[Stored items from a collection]

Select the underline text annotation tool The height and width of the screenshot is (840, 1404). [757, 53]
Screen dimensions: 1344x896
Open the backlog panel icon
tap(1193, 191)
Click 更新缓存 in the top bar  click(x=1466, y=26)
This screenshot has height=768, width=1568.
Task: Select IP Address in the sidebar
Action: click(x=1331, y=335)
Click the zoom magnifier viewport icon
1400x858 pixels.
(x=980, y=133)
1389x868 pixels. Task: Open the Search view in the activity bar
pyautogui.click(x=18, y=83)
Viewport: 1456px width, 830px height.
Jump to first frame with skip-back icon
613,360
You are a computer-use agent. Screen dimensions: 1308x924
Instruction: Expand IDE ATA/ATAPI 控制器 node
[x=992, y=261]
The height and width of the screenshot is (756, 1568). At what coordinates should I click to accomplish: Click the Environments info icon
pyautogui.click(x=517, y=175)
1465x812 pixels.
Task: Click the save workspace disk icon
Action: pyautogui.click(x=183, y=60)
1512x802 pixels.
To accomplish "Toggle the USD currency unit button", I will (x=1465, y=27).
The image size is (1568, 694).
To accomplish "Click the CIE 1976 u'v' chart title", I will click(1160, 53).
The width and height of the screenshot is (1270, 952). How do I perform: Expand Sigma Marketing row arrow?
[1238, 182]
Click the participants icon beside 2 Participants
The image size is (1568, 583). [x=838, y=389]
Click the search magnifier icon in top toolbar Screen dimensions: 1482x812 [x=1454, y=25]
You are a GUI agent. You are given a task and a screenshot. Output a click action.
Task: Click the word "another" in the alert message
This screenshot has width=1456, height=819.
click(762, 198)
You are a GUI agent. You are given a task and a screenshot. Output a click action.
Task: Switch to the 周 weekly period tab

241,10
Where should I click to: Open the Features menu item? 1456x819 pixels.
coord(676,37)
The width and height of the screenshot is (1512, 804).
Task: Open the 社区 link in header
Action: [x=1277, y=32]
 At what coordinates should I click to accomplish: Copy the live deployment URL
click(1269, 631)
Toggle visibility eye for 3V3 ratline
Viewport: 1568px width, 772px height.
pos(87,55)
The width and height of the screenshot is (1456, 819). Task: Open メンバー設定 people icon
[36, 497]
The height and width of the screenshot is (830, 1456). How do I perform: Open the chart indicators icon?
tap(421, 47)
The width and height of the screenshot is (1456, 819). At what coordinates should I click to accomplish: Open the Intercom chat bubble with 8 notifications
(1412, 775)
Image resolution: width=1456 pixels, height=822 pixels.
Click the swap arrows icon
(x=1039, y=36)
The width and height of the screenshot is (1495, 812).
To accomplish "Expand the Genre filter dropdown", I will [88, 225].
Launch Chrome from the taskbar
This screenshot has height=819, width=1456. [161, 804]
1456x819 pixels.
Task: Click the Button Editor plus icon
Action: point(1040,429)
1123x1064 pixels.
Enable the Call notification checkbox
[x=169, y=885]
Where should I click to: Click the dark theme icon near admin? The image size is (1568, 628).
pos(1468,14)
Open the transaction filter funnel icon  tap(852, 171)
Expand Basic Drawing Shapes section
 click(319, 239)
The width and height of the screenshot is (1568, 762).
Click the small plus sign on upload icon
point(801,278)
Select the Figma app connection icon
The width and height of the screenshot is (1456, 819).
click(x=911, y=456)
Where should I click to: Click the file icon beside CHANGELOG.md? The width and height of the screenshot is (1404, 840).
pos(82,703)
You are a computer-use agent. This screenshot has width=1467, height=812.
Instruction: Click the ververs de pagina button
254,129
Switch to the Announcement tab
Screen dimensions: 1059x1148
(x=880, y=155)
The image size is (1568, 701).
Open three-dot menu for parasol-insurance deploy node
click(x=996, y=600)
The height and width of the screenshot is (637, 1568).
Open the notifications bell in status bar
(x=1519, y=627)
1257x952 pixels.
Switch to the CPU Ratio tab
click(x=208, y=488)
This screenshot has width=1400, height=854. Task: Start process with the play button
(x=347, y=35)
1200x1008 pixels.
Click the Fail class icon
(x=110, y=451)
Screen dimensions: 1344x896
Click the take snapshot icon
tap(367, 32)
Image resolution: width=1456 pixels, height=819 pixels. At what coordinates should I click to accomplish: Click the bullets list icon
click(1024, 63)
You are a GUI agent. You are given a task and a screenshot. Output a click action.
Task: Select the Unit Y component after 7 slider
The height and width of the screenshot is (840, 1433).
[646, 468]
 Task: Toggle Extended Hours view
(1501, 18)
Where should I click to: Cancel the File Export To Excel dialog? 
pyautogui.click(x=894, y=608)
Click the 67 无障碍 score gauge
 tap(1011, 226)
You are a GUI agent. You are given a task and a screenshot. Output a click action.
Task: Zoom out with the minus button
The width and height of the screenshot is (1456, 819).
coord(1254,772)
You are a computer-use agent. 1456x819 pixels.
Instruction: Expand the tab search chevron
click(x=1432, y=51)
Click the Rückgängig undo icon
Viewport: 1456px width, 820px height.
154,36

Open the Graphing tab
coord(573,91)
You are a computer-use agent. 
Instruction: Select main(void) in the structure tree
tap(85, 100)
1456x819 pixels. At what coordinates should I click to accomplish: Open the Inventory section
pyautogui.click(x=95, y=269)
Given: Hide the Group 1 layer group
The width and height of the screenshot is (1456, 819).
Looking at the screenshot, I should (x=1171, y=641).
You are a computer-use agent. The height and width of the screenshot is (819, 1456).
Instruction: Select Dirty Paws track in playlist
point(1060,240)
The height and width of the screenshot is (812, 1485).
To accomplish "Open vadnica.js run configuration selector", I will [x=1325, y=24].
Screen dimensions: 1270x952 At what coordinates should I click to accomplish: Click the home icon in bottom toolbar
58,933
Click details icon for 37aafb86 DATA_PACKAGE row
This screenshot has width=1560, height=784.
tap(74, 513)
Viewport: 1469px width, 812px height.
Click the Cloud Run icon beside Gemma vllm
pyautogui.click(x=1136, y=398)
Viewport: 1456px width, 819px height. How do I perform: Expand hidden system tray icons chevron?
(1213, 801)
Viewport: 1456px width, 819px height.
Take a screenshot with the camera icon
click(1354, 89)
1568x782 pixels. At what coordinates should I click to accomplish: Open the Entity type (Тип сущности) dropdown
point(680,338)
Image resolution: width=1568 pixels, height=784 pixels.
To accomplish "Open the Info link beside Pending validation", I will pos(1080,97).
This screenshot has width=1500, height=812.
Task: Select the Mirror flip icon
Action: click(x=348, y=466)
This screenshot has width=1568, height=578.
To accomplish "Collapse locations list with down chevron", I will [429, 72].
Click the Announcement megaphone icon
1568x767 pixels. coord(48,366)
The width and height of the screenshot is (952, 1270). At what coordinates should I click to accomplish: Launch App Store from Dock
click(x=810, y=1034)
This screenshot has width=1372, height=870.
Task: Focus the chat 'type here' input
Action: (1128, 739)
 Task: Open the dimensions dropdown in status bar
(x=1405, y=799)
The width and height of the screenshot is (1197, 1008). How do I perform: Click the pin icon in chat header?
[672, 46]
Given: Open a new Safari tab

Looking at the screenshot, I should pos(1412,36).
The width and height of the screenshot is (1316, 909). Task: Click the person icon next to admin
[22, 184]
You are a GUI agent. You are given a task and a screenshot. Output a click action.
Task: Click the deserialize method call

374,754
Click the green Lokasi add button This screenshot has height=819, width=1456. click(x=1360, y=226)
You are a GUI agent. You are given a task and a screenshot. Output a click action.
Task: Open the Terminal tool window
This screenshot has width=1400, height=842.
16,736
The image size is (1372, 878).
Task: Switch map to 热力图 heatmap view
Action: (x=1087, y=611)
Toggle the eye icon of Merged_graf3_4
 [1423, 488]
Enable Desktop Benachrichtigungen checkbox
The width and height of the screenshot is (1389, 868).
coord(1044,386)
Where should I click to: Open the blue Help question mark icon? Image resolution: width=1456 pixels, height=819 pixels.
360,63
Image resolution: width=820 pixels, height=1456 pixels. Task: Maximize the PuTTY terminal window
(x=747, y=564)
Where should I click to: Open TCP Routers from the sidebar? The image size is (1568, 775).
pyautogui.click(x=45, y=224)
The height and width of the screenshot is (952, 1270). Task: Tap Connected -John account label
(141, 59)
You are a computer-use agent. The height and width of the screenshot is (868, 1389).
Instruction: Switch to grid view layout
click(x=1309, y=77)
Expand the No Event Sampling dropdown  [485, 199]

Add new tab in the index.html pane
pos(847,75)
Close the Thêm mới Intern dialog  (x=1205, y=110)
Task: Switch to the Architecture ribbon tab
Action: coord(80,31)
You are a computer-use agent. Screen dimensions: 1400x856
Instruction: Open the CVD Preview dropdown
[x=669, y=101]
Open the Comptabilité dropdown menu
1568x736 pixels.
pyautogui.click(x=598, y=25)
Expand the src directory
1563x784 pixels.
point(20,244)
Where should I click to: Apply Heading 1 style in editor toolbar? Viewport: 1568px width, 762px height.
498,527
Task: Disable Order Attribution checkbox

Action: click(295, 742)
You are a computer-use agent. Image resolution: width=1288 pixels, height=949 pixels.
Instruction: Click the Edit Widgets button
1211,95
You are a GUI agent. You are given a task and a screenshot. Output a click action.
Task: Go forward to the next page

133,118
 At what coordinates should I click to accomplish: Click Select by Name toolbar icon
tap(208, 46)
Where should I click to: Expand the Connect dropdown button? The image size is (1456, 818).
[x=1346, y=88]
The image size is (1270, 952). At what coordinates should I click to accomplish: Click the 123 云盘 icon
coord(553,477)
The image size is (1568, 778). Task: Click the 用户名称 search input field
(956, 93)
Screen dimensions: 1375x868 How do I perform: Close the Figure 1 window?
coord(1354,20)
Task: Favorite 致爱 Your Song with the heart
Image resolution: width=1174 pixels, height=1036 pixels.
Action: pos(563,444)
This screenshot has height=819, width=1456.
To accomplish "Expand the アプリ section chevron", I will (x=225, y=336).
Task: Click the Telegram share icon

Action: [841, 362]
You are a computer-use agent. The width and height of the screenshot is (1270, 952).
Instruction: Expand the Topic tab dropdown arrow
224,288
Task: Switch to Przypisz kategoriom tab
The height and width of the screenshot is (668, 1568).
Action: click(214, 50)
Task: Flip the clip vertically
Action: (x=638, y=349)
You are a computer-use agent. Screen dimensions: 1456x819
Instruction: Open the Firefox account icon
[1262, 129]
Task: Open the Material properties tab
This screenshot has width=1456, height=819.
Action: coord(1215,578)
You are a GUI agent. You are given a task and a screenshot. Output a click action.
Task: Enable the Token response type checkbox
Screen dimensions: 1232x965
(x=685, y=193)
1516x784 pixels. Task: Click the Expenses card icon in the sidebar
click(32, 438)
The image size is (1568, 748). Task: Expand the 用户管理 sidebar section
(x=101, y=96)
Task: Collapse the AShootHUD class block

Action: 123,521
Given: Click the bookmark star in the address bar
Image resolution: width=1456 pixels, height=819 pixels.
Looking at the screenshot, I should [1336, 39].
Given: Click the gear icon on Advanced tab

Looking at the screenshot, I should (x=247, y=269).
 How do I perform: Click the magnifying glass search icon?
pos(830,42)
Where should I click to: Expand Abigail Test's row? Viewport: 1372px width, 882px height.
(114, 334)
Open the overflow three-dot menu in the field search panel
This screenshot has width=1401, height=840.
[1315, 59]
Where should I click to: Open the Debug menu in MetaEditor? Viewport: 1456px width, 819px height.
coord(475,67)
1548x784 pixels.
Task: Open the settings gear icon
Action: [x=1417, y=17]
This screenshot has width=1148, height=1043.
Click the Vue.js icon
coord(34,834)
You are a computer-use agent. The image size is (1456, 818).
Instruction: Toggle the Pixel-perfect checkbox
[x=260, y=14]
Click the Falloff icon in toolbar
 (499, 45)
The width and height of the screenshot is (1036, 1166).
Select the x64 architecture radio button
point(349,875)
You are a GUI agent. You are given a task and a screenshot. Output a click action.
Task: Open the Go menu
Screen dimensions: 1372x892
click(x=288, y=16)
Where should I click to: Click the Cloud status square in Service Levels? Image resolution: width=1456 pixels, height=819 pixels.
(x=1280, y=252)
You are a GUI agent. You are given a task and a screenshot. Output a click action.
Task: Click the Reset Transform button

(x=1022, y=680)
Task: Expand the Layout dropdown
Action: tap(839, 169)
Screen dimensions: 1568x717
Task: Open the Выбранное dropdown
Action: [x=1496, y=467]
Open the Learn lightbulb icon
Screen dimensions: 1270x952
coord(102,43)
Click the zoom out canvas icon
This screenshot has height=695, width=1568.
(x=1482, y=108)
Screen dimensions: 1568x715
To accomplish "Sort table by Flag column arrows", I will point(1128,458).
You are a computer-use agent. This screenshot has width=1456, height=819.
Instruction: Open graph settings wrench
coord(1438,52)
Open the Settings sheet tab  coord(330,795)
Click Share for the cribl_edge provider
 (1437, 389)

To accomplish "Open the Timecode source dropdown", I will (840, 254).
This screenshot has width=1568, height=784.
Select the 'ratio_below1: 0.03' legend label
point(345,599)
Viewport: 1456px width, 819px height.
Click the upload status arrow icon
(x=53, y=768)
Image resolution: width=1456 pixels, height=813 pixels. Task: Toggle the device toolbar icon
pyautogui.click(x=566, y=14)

Task goal: Output, exactly and in full, the lines from the start of the entries above through the line that contains "Click the zoom magnifier viewport icon".

Written answer:
Select the underline text annotation tool The height and width of the screenshot is (840, 1404). [757, 53]
Screen dimensions: 1344x896
Open the backlog panel icon
tap(1193, 191)
Click 更新缓存 in the top bar  click(x=1466, y=26)
This screenshot has height=768, width=1568.
Task: Select IP Address in the sidebar
Action: click(x=1331, y=335)
Click the zoom magnifier viewport icon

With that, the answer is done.